Chiropractors have found a newfound birth and respect in the last few decades, despite advances in technology. Why? Because technology -- especially static scanning equipment -- has proven it cannot explain things that a well-trained doctor can. Especially a doctor who studies the motion of the human body, which you don't have to open up or scan to understand.
 

bigbadbrody

Banned
Internet, Mp3 Players, Cheese in a spray Can and Solar Powered Flashlights
 
ARPAnet had no military use, and MILnet was extremely limited ...

Well, to be technical the internet has existed since the early 1960s, though more for use by military and such.
That is a common myth!

ARPAnet was funded by the military because the telcos wouldn't research packet switching as they saw it as a threat to their monopoly. In fact, when some executives from AT&T saw it in the early '70s, and it has serious reliability, they breathed a sigh of relief. The NSF took over the majority of the original infrastructure.

BTW, more info on the origins of the Internet (and its complementary, required technologies) is in my post in this thread:
http://board.freeones.com/showthread.php?p=1298804

By the '80s, the telcos were knee-deep in adding the physical hardware for packet switching. They themselves were using it because it was far more effective and cheaper than circuit switching.

The ARPAnet was never used by the military for "operational" other than basic, unsecured communication. In 1984 the segmented the separate MILnet, although it was still routed to/from the ARPAnet, and used for little more than a tertiary role (common client/server programs, like SMTP/e-mail). The 1982-84 era was when most of today's core protocols and approaches were founded -- from the TCP/IP transport/network protocol to the Domain Name System (DNS).

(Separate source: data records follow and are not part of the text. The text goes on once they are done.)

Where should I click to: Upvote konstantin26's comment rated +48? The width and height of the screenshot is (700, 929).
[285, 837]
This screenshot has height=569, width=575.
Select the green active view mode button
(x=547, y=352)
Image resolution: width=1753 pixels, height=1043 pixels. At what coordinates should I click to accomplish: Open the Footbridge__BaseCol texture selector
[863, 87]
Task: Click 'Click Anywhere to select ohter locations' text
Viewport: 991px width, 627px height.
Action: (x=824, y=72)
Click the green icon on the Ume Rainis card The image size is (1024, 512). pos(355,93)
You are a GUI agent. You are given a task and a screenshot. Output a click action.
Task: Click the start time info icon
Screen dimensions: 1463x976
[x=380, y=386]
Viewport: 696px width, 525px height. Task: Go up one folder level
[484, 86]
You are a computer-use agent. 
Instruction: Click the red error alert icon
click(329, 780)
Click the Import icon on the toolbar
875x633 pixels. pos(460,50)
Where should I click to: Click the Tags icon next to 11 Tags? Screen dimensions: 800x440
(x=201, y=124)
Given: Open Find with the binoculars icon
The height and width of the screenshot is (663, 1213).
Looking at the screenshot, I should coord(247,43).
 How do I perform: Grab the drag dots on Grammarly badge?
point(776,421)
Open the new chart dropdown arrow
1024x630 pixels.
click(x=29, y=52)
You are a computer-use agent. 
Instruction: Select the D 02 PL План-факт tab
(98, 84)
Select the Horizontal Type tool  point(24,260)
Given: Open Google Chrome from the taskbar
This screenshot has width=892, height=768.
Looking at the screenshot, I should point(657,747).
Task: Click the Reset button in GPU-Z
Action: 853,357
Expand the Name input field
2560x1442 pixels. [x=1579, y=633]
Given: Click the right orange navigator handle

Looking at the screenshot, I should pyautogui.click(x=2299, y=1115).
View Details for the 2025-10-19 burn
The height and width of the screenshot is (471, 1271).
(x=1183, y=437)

Some of '70s and '80s maps of the ARPAnet and other, routed networks can be seen here:
http://www.cybergeography.org/atlas/historical.html

I supported part on the NSFnet in the late '80s at my local university and its Class B. I was dealing with porn on the UseNet (often to restrict the sheer bandwidth it was eating up, not out of any censorship attitude) almost 2 decades ago (especially once the '90s hit). I still remember the early days of Danni Ashe (mid-'90s) and when her stuff used to flood the UseNet (one of the reasons we cut off many of our select group feeds).

But in the 80s it expanded into domestic/civilian use.
The ARPAnet has always been academic, great portions of the original taken over by the NSF early on.

It wasn't until Al Gore "invented the Internet" by pushing the law that allowed commercial traffic on the NSFnet/backbone in the mid-'90s that the original ARPAnet became usable by everyone, and not just universities. The reality at that time was that most of the commercial backbones and networks were already overtaking, so it was more about the NSFnet not being an "island" than promoting commercial use.
 
Artificial invisibility is still really reduced visibility ...

The invisibility suit! Some may not believe me, but it has been invented. Using small camera's and projectors on the suit, it's still semi-crude funcionality, but in the near future, people will be (mainly military and the like) wearing skin-tight, full-body invisibility suits.
It's not James Bond type of invisibility, it's still reduced visibility.
The material blends in with the environment, but because its still a 3 object in space, it's hardly "invisible" from the overwhelming majority of arcs.
But yes, it works a crapload better than traditional camo, as it is dynamic.
 
Digital compression ...

Mp3 Players
That would be digital compression -- namely lossless.
That required advanced, integrated circuits as well for codecs.
A codec is a limited instance of the greater concept of the digital signal processor (DSP) invented by Texas Instruments (TI).
With more and more powerful processors (some with basic DSP functionality), more and more common DSP functionality is being moved into software.
Solar Powered Flashlights
Solar power was invented long ago, and used to power lights almost a half-century earlier.
It's become more commodity more recently because of the advances in battery technology.
Battery technology has moved forward because of both portable computers, but even more so, hybrid electric-fossil fuel vehicle R&D.